WRITTEN PROBLEM = Write out the items below verbatim, from the line containing "Task: Select the All in wordz.test tab" through the line containing "Looking at the screenshot, I should [x=520, y=362].", inclusive.

Start

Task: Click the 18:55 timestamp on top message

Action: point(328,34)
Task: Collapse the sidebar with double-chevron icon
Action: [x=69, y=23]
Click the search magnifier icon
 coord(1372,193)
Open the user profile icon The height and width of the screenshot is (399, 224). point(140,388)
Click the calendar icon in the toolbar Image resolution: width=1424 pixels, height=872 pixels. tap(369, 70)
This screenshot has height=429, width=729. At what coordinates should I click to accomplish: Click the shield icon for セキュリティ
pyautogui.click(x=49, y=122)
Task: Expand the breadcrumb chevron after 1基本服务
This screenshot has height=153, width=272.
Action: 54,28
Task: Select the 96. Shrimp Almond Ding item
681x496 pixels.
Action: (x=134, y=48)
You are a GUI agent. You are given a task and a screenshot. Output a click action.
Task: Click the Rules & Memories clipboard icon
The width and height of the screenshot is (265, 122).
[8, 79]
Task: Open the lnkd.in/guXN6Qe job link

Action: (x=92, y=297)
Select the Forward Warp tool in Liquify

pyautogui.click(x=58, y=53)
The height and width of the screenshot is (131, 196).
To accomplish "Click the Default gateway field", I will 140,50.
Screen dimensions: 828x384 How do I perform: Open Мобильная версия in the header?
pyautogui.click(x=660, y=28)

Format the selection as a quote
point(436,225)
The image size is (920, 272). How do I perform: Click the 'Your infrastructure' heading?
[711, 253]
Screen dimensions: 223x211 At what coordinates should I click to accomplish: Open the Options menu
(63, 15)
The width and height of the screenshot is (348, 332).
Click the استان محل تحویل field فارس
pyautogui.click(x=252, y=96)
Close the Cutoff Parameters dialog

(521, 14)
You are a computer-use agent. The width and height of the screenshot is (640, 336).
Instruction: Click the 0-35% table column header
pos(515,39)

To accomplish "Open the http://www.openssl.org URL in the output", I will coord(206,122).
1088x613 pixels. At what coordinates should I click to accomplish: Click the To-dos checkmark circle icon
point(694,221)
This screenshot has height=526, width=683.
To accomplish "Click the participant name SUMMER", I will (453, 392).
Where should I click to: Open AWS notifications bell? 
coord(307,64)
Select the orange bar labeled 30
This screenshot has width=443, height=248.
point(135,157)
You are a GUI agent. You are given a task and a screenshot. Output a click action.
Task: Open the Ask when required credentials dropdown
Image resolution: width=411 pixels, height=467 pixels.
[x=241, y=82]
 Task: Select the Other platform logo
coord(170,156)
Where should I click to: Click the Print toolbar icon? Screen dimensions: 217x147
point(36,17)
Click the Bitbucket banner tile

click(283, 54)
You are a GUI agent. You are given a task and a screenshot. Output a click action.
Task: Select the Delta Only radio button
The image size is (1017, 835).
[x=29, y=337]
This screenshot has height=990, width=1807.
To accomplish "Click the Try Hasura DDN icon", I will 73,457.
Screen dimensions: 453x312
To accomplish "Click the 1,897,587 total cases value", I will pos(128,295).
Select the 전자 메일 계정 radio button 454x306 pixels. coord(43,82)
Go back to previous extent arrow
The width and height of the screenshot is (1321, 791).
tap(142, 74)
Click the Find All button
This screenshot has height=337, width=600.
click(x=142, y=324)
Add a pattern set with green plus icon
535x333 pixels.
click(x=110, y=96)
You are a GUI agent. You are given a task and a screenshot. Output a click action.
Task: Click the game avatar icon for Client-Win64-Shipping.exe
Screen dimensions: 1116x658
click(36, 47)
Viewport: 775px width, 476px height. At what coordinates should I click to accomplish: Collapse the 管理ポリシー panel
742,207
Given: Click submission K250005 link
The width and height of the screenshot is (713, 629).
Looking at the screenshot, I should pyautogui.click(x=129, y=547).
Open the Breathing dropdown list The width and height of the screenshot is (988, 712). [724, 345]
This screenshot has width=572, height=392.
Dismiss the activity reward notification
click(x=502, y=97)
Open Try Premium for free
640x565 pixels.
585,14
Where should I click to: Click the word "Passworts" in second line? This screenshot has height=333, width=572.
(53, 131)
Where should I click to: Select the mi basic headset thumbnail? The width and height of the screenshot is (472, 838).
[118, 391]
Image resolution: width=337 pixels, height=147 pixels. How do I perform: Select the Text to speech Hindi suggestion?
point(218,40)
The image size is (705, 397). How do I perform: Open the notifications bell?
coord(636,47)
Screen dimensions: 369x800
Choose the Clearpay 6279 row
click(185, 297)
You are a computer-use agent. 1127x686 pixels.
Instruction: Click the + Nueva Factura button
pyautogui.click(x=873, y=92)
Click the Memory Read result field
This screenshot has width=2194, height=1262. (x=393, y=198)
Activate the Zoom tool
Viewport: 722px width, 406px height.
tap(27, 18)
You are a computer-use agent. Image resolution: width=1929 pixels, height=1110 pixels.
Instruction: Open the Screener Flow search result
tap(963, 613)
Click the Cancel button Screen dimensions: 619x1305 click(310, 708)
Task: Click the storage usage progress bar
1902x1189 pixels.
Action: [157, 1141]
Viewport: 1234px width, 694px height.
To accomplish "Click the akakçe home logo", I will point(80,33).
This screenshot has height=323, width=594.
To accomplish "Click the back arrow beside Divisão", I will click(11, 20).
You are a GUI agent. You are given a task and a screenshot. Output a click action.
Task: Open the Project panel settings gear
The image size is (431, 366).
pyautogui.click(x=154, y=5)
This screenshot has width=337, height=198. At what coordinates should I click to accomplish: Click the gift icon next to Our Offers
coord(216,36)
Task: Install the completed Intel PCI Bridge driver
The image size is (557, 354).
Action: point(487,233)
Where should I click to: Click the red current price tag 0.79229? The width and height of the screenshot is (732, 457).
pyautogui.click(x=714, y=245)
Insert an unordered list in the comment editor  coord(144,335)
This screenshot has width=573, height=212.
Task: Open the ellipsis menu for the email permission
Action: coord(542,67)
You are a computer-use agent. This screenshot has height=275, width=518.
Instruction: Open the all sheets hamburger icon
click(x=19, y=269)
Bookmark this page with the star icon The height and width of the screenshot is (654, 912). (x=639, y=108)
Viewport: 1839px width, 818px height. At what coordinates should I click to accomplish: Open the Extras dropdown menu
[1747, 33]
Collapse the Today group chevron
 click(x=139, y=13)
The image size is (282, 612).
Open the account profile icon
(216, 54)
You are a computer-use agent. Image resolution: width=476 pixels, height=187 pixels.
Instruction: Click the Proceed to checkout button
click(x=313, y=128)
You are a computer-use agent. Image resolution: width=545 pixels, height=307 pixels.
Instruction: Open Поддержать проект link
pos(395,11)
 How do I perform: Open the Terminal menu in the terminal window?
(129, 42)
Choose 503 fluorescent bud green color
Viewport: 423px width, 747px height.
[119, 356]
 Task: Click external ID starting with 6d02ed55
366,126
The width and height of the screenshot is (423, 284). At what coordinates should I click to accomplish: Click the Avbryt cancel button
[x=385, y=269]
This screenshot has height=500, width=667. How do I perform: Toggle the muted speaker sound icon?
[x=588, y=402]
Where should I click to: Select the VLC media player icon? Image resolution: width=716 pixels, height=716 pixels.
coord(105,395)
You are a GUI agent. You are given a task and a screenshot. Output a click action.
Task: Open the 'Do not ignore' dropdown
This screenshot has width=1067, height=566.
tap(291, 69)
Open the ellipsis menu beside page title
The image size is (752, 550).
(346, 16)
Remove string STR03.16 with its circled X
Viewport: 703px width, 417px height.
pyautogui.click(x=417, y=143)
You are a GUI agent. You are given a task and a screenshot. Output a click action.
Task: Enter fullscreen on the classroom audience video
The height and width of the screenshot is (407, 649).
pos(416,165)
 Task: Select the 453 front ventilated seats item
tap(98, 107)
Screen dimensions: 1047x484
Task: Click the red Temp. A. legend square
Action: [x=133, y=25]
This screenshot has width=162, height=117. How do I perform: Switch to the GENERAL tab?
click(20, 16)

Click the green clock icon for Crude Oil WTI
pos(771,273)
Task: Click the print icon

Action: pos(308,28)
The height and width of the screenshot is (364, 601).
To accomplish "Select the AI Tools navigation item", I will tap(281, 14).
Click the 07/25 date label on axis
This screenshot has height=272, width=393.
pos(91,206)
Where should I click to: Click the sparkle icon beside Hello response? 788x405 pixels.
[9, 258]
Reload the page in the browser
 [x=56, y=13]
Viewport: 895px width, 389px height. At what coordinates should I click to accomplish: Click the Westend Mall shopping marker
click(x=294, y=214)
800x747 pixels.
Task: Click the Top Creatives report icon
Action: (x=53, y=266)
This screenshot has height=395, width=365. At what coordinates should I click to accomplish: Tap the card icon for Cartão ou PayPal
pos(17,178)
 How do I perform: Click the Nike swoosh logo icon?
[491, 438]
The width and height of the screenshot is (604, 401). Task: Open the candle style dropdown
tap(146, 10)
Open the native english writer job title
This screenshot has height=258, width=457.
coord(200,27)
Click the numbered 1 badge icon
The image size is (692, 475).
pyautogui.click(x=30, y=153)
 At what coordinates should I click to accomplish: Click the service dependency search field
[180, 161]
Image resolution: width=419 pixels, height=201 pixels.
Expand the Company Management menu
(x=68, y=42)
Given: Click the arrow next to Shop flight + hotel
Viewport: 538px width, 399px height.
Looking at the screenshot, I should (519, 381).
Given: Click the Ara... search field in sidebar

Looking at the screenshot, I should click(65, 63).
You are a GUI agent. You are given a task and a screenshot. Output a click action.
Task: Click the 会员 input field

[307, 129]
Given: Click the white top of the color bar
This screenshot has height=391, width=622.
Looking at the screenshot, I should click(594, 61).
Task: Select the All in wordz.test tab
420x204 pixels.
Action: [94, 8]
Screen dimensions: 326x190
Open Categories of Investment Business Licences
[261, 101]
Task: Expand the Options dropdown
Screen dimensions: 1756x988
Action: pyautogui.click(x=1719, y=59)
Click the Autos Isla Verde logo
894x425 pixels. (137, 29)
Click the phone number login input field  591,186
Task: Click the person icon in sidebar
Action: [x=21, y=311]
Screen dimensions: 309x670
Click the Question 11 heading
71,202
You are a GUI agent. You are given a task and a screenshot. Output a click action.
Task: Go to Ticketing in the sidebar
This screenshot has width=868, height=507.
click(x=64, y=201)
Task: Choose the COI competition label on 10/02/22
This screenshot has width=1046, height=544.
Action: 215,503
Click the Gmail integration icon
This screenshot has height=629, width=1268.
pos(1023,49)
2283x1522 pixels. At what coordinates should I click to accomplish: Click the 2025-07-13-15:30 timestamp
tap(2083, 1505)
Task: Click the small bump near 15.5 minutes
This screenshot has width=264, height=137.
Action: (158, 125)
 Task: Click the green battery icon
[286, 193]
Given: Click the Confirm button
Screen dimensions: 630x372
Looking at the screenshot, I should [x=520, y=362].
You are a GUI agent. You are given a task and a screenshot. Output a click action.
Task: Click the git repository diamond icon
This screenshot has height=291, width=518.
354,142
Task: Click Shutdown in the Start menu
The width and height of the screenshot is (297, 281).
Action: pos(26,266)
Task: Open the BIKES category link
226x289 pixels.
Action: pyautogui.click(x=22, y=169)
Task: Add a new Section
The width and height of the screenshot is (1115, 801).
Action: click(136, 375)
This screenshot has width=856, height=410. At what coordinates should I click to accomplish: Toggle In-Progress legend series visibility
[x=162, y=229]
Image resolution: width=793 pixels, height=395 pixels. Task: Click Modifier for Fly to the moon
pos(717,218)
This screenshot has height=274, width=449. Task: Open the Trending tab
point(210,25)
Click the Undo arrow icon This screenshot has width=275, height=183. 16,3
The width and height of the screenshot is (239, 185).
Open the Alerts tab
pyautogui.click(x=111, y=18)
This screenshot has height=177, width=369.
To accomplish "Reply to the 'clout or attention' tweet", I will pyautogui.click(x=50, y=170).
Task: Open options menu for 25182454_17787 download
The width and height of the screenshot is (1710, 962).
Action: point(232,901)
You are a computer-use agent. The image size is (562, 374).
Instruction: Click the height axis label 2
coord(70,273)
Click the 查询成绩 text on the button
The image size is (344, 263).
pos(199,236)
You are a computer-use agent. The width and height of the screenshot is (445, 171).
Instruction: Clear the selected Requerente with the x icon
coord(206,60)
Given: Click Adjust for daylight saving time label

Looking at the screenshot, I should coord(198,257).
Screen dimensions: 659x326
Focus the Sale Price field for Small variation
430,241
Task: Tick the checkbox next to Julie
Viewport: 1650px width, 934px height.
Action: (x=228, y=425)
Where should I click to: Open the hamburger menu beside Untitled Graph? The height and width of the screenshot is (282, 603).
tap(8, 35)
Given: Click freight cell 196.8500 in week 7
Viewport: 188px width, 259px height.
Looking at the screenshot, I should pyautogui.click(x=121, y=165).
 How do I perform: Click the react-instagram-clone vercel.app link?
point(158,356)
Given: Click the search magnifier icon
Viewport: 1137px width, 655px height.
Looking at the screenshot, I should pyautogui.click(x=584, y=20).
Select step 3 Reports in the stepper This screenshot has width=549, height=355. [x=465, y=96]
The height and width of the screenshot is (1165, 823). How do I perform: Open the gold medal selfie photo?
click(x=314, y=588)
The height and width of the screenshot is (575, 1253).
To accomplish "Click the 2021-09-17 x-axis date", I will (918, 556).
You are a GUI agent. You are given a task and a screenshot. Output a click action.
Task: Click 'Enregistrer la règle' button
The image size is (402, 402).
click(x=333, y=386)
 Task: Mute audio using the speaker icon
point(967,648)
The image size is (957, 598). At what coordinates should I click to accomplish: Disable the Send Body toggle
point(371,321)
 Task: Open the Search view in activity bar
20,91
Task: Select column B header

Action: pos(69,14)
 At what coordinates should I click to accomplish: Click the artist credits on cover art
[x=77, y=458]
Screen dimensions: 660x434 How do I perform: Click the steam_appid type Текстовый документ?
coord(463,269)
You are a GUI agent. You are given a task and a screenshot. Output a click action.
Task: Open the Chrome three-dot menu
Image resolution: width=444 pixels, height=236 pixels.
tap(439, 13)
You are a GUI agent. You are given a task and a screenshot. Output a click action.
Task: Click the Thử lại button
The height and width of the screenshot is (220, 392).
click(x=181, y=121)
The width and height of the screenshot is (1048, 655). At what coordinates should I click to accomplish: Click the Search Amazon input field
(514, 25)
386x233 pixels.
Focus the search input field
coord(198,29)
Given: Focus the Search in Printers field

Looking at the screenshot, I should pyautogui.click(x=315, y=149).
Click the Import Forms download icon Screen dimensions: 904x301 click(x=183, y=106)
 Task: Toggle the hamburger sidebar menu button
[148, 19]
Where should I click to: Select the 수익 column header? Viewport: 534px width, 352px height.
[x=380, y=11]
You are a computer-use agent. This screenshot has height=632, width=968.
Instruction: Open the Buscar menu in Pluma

End

EXPECTED ANSWER =
Task: Select the All in wordz.test tab
420x204 pixels.
Action: [94, 8]
Screen dimensions: 326x190
Open Categories of Investment Business Licences
[261, 101]
Task: Expand the Options dropdown
Screen dimensions: 1756x988
Action: pyautogui.click(x=1719, y=59)
Click the Autos Isla Verde logo
894x425 pixels. (137, 29)
Click the phone number login input field  591,186
Task: Click the person icon in sidebar
Action: [x=21, y=311]
Screen dimensions: 309x670
Click the Question 11 heading
71,202
You are a GUI agent. You are given a task and a screenshot. Output a click action.
Task: Go to Ticketing in the sidebar
This screenshot has width=868, height=507.
click(x=64, y=201)
Task: Choose the COI competition label on 10/02/22
This screenshot has width=1046, height=544.
Action: 215,503
Click the Gmail integration icon
This screenshot has height=629, width=1268.
pos(1023,49)
2283x1522 pixels. At what coordinates should I click to accomplish: Click the 2025-07-13-15:30 timestamp
tap(2083, 1505)
Task: Click the small bump near 15.5 minutes
This screenshot has width=264, height=137.
Action: (158, 125)
 Task: Click the green battery icon
[286, 193]
Given: Click the Confirm button
Screen dimensions: 630x372
Looking at the screenshot, I should [x=520, y=362].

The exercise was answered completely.